Sembra che il Concilio sia la miniera di diamanti nella quale precipitarsi per estrarre materiali di costruzione della chiesa di domani.
Così si corre il rischio di mitizzarlo, farne l'assoluto senza vedere le ambiguità da risolvere e le premesse da superare. Fare del Concilio il <<manifesto della chiesa>> è la sicura maniera di tradirlo nella lettera e nello spirito.
Nessuno qui, è ovvio, intende negare o minimizzare l'apporto del Concilio. Si vuole soltanto dire che esso va relativizzato, assunto come un momento significativo nella vita della chiesa.
Diversamente gli si fa perdere la sua funzione di stimolo perché la si cristallizza. Esso va superato, reinterpretato nella libertà dei figli di Dio che vivono in situazioni nuove, confrontato con i nuovi appelli di Dio nel concreto delle chiese cristiane e della storia.
E' innanzitutto necessario sottolineare lucidamente l'ambiguità del Concilio Vaticano II: ciò non stupisce se si riflette che esso è stato un fatto di vertice della chiesa. Sacerdoti e laici non hanno avuto infatti pressoché alcun ruolo, a tal punto che l'elaborazione conciliare è in gran parte un prodotto della classe dominante della chiesa.

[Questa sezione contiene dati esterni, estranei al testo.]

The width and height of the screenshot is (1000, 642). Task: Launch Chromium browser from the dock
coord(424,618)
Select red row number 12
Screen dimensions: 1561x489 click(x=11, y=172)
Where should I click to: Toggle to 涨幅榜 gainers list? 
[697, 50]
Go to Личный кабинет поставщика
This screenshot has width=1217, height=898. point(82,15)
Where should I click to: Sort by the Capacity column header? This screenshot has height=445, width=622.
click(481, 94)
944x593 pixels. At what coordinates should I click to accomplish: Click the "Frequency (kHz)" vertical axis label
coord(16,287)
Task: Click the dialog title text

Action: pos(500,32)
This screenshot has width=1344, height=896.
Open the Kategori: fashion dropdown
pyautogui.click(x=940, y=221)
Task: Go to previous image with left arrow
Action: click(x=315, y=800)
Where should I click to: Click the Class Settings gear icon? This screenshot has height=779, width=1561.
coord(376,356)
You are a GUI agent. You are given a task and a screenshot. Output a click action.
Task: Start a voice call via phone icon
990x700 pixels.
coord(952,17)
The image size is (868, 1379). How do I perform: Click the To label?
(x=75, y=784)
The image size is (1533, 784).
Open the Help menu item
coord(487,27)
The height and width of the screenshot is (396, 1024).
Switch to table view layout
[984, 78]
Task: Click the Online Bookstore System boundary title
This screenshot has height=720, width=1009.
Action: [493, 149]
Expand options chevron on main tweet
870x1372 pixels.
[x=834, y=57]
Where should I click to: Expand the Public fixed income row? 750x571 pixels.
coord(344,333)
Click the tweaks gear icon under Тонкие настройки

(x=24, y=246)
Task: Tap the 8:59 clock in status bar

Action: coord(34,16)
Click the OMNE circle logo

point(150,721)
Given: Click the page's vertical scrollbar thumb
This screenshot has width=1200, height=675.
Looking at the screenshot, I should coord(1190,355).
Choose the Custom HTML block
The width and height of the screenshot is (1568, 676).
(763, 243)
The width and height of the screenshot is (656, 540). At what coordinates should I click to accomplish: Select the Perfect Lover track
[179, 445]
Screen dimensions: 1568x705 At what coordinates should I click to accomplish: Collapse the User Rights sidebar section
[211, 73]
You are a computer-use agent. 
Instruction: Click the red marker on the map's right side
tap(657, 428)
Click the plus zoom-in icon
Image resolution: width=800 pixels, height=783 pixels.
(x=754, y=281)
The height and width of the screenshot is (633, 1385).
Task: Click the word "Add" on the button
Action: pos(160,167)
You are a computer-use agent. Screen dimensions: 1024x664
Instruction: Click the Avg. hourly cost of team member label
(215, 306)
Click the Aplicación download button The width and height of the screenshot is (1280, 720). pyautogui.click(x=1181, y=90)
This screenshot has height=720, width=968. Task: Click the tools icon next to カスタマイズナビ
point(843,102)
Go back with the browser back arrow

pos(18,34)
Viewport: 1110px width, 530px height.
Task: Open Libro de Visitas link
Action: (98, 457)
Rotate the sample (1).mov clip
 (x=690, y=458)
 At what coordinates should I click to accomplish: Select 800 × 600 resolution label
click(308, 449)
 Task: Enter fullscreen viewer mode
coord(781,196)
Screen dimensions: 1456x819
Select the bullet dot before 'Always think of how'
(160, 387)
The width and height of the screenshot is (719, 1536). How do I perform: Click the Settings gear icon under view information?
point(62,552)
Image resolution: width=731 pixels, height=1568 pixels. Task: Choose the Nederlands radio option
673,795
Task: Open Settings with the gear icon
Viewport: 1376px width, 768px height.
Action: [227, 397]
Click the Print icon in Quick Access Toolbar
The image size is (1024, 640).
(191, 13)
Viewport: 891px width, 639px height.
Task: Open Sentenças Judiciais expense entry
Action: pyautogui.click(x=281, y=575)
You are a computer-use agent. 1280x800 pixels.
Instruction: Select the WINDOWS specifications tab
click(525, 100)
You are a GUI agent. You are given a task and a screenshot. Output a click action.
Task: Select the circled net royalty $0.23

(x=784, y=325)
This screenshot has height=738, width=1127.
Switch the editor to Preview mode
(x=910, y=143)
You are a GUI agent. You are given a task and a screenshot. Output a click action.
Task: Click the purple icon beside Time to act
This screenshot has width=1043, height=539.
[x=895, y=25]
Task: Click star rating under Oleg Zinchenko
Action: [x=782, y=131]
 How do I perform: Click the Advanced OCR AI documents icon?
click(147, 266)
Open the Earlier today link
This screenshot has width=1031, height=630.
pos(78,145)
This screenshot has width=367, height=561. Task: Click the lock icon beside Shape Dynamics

Questo mio scritto, comparso nel 1975, cioè 49 anni fa, rimase due anni (1973-74) nel cassetto, dopo numerosi rifiuti tra i quali quello della Cittadella Editrice. Ancora oggi mi stupisco della lucidità dell'analisi, se penso che la sua elaborazione avvenne in rattoppi di tempo tra 1971-72.
Nell'enfatica stagione del Concilio (1963-65) esistevano pur delle voci che mettevano in guardia
da queste semplificazioni (Ramos-Regidor e Fausto Tortora, Kung, Schillebeeckx e altri), ma il "coro" era piuttosto esultante.
Sarà così del Concilio di ottobre 2024 e del Giubileo del 2025?Mi sembrano strade illusorie, e spero di sbagliarmi.